But because neither can sew up enough elected delegates to cinch the nomination, they are also campaigning for the hearts and minds of superdelegates -- the party activists and officials who can back either candidate and will probably decide the contest.

The support of 2,024 convention delegates is needed to clinch the nomination. According to a weekend count by the Associated Press, Obama has 1,645, compared with Clinton’s 1,507, though she has the backing of more superdelegates who have stated a preference. Obama is ahead in the popular vote, 13.4 million to 12.7 million.

Pennsylvania has 158 delegates up for grabs, and the state’s demographic makeup plays to Clinton’s strengths. But if the New York senator does not score a decisive victory, her hopes for muscling her way to the nomination could fade, if not vanish.

Obama has spent weeks in Pennsylvania and flooded it with campaign money. But if the Illinois senator proves unable to reach beyond his coalition of African American, affluent and well-educated voters, uncommitted superdelegates may question his strength as a general election candidate. Blue-collar white voters will be crucial in the campaign against John McCain, the presumptive GOP nominee.

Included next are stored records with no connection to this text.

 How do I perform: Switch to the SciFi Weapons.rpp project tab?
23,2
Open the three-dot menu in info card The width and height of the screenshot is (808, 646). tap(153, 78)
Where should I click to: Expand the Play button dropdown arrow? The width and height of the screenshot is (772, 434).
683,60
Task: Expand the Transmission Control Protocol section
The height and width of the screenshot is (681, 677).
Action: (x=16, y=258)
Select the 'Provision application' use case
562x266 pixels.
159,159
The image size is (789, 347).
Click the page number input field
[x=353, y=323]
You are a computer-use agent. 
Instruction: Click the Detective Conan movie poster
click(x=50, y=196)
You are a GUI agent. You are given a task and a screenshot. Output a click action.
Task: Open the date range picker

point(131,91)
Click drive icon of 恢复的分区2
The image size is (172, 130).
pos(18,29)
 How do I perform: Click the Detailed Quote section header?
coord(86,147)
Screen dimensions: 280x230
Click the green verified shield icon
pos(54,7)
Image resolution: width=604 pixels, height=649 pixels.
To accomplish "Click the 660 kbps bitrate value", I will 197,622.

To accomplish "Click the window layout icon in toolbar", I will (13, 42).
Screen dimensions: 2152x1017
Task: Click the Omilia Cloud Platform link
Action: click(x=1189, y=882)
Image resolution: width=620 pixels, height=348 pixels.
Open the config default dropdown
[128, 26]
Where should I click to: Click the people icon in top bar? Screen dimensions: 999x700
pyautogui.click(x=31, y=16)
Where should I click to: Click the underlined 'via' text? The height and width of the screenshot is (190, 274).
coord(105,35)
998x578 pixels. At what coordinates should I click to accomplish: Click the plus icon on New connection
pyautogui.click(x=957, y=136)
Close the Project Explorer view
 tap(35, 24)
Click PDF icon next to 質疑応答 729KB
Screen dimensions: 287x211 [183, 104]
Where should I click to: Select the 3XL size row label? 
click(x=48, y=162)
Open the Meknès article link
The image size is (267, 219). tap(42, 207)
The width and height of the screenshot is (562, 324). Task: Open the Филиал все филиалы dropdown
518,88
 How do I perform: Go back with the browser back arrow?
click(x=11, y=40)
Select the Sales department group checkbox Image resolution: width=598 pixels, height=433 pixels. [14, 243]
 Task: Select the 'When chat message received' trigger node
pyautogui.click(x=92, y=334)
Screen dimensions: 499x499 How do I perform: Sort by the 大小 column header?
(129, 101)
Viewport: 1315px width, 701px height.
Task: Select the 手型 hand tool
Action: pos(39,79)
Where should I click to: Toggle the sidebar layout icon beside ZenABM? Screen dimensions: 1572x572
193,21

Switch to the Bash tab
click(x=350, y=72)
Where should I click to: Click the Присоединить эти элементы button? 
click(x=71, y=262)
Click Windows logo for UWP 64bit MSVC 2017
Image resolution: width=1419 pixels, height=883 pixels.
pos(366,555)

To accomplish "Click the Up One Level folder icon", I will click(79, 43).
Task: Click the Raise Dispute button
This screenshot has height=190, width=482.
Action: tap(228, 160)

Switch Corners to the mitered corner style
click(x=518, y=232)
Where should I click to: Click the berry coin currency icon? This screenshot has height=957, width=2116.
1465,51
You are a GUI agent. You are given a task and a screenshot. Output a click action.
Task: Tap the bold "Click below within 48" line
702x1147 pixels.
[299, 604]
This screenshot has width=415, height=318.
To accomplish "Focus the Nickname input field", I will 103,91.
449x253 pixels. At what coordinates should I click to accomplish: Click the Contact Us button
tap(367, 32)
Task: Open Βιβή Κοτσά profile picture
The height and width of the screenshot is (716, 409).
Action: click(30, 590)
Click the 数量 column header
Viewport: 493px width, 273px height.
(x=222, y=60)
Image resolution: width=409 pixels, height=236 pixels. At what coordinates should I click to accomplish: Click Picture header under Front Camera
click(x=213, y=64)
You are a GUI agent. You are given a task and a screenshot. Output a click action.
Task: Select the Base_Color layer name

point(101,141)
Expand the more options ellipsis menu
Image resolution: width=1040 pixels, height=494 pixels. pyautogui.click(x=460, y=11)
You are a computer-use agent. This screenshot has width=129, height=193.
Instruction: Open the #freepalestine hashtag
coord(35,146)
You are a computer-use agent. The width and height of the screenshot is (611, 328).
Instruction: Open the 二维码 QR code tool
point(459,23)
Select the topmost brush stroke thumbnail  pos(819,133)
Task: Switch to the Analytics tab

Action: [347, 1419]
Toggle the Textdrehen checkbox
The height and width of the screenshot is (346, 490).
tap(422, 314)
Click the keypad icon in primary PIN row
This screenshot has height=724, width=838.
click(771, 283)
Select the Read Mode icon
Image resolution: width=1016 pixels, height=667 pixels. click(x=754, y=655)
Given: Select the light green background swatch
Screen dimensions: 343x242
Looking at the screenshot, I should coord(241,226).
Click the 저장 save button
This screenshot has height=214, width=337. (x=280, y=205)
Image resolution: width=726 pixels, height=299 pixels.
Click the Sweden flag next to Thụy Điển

The battle for these voters has produced jarring scenes of the candidates -- both Ivy League-educated millionaires -- scrambling to establish their credentials as friends of the working class. Obama went bowling and sharpened his focus on economic issues that are crucial to beleaguered industrial workers. Clinton knocked back a whiskey shot in a bar and reminded voters that although she grew up in a comfortable Chicago suburb, her grandfather began working at a Scranton lace mill at 11.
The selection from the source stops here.